__TASK OBJECTIVE__:
Where a line of the data holds the word "agent", copy that line.

__DATA RECORDS__:
-*-

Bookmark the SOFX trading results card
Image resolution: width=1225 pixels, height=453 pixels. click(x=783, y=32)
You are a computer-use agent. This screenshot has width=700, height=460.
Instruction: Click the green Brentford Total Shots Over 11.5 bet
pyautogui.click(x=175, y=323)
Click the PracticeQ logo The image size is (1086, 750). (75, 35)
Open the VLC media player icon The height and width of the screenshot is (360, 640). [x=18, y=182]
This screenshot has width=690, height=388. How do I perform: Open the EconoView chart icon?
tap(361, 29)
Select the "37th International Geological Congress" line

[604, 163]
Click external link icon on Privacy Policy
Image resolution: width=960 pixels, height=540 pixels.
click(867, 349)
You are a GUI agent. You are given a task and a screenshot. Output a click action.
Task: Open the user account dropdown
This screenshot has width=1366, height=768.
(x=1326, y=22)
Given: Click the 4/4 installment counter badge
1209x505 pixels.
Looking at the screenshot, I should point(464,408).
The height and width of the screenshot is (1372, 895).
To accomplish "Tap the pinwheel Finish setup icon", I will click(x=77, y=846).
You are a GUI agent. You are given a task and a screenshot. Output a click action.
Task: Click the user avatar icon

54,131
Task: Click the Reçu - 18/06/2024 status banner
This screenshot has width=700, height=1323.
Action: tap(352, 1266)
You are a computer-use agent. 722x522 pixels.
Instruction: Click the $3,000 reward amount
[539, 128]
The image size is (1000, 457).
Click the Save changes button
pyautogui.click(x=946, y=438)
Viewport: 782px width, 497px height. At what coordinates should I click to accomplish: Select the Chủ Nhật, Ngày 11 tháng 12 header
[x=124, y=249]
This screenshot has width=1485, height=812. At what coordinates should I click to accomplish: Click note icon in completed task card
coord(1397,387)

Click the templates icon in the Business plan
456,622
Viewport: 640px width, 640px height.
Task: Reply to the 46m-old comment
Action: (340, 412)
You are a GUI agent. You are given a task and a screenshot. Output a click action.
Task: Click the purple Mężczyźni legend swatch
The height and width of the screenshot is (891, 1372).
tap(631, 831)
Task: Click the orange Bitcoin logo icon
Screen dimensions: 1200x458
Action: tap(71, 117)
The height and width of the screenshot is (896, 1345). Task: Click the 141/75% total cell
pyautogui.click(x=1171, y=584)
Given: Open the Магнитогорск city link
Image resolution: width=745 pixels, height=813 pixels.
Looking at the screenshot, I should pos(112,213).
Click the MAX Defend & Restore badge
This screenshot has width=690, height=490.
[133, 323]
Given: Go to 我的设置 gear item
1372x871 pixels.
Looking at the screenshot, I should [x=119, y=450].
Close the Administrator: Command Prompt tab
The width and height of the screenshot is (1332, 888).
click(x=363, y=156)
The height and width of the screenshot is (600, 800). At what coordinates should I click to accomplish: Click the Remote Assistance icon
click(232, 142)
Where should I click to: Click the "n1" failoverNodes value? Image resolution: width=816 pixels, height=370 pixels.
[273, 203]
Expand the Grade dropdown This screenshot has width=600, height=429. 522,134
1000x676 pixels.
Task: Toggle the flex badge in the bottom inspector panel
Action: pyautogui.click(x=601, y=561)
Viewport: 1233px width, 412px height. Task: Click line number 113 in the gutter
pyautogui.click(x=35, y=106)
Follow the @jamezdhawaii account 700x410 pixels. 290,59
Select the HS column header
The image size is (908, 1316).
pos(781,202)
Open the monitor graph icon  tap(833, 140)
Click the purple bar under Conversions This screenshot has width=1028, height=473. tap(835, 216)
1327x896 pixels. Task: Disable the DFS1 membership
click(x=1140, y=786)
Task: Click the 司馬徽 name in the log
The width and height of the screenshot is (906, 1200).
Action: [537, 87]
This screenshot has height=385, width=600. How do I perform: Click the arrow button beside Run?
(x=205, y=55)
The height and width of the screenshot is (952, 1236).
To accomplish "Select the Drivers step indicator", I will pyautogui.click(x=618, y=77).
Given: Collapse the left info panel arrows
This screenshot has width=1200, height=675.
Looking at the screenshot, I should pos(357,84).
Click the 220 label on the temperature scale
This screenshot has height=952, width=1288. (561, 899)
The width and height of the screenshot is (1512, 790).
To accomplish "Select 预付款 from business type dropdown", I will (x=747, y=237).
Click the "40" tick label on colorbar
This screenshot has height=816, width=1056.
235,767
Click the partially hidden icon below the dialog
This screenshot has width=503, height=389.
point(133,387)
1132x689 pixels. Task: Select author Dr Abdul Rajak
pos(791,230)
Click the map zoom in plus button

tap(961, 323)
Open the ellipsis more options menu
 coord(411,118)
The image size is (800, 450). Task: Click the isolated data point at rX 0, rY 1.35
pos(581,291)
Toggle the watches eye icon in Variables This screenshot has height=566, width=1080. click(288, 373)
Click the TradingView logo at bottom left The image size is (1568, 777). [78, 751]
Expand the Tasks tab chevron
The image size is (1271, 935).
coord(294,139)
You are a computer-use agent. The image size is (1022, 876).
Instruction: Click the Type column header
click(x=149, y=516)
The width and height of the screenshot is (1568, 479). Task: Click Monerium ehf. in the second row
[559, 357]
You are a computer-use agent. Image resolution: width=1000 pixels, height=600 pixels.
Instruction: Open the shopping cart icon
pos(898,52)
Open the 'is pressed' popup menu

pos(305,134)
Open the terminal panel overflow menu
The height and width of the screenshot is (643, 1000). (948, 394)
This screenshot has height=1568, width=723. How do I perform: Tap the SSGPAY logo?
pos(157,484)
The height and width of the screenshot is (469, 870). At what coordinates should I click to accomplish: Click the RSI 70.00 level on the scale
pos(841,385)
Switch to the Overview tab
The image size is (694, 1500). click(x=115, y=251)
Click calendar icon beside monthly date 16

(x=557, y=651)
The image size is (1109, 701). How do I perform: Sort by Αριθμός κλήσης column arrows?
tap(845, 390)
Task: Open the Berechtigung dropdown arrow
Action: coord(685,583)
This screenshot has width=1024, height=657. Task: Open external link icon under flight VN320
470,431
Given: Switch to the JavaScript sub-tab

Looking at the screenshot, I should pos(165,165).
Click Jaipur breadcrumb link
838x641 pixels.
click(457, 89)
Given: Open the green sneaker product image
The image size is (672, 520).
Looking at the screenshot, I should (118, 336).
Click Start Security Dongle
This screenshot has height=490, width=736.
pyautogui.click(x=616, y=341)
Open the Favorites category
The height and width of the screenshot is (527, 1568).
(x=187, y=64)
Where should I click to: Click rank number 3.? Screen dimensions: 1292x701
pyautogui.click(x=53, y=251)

-*-

__OUTPUT OF THE TASK__:
You are a computer-use agent. This screenshot has width=700, height=460.
You are a GUI agent. You are given a task and a screenshot. Output a click action.
You are a GUI agent. You are given a task and a screenshot. Output a click action.
You are a computer-use agent. 722x522 pixels.
You are a GUI agent. You are given a task and a screenshot. Output a click action.
You are a computer-use agent. The image size is (1022, 876).
You are a computer-use agent. Image resolution: width=1000 pixels, height=600 pixels.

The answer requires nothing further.